The post-Trump, post-Johnson future...
What might a post-Trump, post-Johnson world look like, and are we ready for it?
It may seem like an odd question to ask, but there is a distinct possibility that the political complexion of 2021 will look very different to the one we are experiencing, (enduring, suffering) right now.
The US response to Covid-19 has meant that Trump's numbers are looking poor, particularly with older voters (who broadly favour a stricter lock-down) and economic voters (who favour a looser one). He needs both groups to push him over the line in November. He's currently trading at 11 to 10 to hold the White House, with Biden odds-on at 4 to 5. The rumours that Trump might prefer a TV career to a political one have been around for a while, and his attempts to undermine the postal vote look an awful lot like deliberate foreshadowing of a defeat. A conspiracy/grievance based return to the media and ratings-based work that he is better-suited to may be on the cards, for better or worse.
Back in the UK, we learned on Tuesday that Dominic Cummings' father-in-law let slip that Johnson intends to quit in six months due to ongoing health issues related to his hospitalisation in April. In a quote so distinct and characteristic of his social class that it has a real ring of truth to it, Sir Humphry Wakefield reportedly claimed that - 'If you put a horse back to work when it’s injured it will never recover.'
In terms of liability, Dominic Cummings' father-in-law is right up there with Johnson's own father. In addition to undermining the PM's reputation, he is on record for asserting that "success is in the genes" (the full clip is quite astonishing) and for naming his horse Barack, because it is 'half black and half white'. Look out, Prince Phillip, there's a new kid in town.
In response to the leak, betting markets shortened the odds of Johnson's departure (Borexit, anyone?) to 2 to 1 for 2020 and 13 to 5 for 2021.
How much truth might there be in this? It's extremely rare for sitting Conservative Prime Ministers to quit, but then again, we live in extraordinary times. On many occasions, Johnson has looked a lot like 'the dog that caught the car' (not least on the morning after the referendum vote when he and his colleagues ashen faces told their own story), but is he really prepared to step down?
Leading a country often extracts a toll on the leader. The before and after pictures of Bill Clinton and Barack Obama are quite dramatic, but, interestingly the images of Ronald Reagan, George Bush and George 'Dubya' Bush Jr, not so much (is this a Democrat v Republican thing, one wonders). The effect appears to be less pronounced in UK Prime Ministers, with Tony Blair remaining youthful whilst greying and old-before-his-time John Major (who was a youthful 47 when he became PM) looks much the same in 2020 as he did in 1992.
Donald Trump, naturally, does not appear to have missed a single wink of sleep since 2016. Since Johnson's workload and appetite for holidays (and dessert) closely mirrors Trump's, can he really not be up to the job physically?
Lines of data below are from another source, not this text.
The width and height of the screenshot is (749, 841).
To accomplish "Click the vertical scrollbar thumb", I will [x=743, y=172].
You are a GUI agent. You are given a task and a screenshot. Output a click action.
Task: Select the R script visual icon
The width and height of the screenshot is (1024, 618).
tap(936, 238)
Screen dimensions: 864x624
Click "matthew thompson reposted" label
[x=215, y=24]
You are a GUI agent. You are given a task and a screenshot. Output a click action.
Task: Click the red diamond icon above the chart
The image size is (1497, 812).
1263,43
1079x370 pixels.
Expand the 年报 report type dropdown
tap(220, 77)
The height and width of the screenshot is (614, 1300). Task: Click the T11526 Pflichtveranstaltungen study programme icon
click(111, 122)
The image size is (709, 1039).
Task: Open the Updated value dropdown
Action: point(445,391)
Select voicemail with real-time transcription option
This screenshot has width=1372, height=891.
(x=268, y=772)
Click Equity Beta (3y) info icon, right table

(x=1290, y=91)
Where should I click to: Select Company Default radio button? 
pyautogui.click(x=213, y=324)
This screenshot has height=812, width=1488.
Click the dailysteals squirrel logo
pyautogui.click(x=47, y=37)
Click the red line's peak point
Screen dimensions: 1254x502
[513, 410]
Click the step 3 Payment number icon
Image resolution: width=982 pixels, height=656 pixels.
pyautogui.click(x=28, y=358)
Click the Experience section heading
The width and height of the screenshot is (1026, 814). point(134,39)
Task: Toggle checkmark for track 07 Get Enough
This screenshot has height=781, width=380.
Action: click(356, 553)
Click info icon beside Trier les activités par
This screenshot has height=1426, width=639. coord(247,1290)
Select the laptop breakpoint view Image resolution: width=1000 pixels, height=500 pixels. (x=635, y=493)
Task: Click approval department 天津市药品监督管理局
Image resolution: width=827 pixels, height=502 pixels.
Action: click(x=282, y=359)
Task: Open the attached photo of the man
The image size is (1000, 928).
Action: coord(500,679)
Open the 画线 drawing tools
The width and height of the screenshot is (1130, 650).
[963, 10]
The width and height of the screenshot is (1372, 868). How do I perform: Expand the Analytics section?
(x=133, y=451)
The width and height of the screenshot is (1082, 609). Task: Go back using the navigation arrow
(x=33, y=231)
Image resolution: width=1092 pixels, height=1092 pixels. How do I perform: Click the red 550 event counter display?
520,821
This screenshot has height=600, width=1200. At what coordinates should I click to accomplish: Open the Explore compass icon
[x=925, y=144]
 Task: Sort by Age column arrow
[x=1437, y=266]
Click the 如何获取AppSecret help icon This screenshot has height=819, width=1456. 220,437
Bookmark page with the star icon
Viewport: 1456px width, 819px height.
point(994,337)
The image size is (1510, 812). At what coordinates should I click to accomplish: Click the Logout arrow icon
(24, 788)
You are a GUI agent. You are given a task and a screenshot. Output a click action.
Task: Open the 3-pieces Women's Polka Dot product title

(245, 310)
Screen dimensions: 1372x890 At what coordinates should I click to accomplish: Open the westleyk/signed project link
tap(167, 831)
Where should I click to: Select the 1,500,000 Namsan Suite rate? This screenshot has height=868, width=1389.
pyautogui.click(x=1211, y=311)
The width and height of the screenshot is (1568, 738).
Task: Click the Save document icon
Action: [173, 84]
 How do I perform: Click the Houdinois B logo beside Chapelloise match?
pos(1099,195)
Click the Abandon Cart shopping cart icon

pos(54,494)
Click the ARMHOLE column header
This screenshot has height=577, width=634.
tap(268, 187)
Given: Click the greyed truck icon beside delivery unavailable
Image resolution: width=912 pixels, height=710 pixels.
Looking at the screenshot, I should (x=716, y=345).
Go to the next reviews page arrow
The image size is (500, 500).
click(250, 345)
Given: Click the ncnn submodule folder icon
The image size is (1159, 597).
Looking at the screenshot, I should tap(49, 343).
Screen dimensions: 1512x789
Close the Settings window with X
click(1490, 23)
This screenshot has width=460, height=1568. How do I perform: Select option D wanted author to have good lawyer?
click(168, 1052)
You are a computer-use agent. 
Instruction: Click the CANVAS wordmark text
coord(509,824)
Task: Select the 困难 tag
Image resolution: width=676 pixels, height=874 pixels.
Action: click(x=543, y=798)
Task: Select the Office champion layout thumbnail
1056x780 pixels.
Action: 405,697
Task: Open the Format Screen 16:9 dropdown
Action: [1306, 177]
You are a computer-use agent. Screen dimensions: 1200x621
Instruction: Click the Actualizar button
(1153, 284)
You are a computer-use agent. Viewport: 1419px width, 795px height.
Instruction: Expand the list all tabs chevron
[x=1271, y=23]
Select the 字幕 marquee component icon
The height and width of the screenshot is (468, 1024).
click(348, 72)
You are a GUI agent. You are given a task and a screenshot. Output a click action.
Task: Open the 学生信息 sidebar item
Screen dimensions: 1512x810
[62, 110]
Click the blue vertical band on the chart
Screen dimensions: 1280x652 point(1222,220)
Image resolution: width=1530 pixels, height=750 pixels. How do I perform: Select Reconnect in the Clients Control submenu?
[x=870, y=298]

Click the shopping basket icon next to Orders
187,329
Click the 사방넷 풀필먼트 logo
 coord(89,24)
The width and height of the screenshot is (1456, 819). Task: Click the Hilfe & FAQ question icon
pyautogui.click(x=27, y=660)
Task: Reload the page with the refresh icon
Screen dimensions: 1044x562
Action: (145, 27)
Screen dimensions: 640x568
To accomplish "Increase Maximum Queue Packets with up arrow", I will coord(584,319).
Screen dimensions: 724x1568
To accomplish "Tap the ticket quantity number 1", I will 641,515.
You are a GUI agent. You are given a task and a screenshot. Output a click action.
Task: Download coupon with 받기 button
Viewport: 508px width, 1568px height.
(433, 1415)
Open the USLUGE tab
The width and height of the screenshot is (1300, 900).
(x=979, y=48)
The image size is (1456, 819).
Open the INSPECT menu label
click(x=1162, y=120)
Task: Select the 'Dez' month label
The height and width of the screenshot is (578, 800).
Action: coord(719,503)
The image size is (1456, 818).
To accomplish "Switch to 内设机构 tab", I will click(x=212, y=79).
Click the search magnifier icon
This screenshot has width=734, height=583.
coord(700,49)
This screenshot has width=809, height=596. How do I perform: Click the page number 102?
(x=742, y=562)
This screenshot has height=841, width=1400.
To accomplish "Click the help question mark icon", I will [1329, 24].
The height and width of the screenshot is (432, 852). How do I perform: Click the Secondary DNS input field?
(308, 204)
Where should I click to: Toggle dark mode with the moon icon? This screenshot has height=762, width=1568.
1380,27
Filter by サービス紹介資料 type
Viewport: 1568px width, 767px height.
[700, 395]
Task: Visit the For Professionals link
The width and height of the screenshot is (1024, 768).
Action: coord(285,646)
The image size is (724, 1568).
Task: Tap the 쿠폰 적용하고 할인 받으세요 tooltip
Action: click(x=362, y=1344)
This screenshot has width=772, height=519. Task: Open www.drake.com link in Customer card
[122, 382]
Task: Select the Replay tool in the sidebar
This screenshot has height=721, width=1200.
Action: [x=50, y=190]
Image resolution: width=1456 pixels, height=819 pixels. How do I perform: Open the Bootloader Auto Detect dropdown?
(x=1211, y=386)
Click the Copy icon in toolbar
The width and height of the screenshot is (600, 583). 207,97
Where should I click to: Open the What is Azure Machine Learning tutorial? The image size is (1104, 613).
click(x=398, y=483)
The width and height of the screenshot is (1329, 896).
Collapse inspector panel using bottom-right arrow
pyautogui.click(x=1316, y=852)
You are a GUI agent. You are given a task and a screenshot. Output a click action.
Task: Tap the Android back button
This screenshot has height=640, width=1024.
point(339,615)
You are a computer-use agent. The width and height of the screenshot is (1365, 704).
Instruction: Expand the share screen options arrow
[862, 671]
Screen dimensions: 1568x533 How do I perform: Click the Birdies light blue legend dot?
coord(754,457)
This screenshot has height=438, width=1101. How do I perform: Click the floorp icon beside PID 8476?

It may be more likely that the psychological burden of responsibility for Brexit and all it's consequences (both intended and unintended) weigh heavily on him. It wouldn't be the most unfair repercussion, to be frank. So, might the making of Johnson also be his undoing?
Jimmy Carter's VP Walter Mondale's famous entreaty was, “Do not despair. In every defeat are found the seeds of victory”, but the converse is also true; Donald Trump launched his political career by lying about Barack Obama's birth (and later by exploiting nativist grievance and scapegoating foreigners). On the other hand, Boris Johnson launched his political career by telling lies about the EU in the Telegraph (and later by exploiting nativist grievance and scapegoating foreigners). Could it be that the seeds of their eventual defeats will have been sown in these first victories, shabby and shameful as they were? Can Johnson and Trump continue to defy gravity, or are they also bound by the rule that every lie told incurs a debt to the truth?
In terms of faithfulness, diligence and following through on commitments, Johnson's record is not a shining one, but if he goes, we could be looking at 'Gove and the Second Cummings', the supergroup no one wants to reform. We should, perhaps, be careful what we wish for.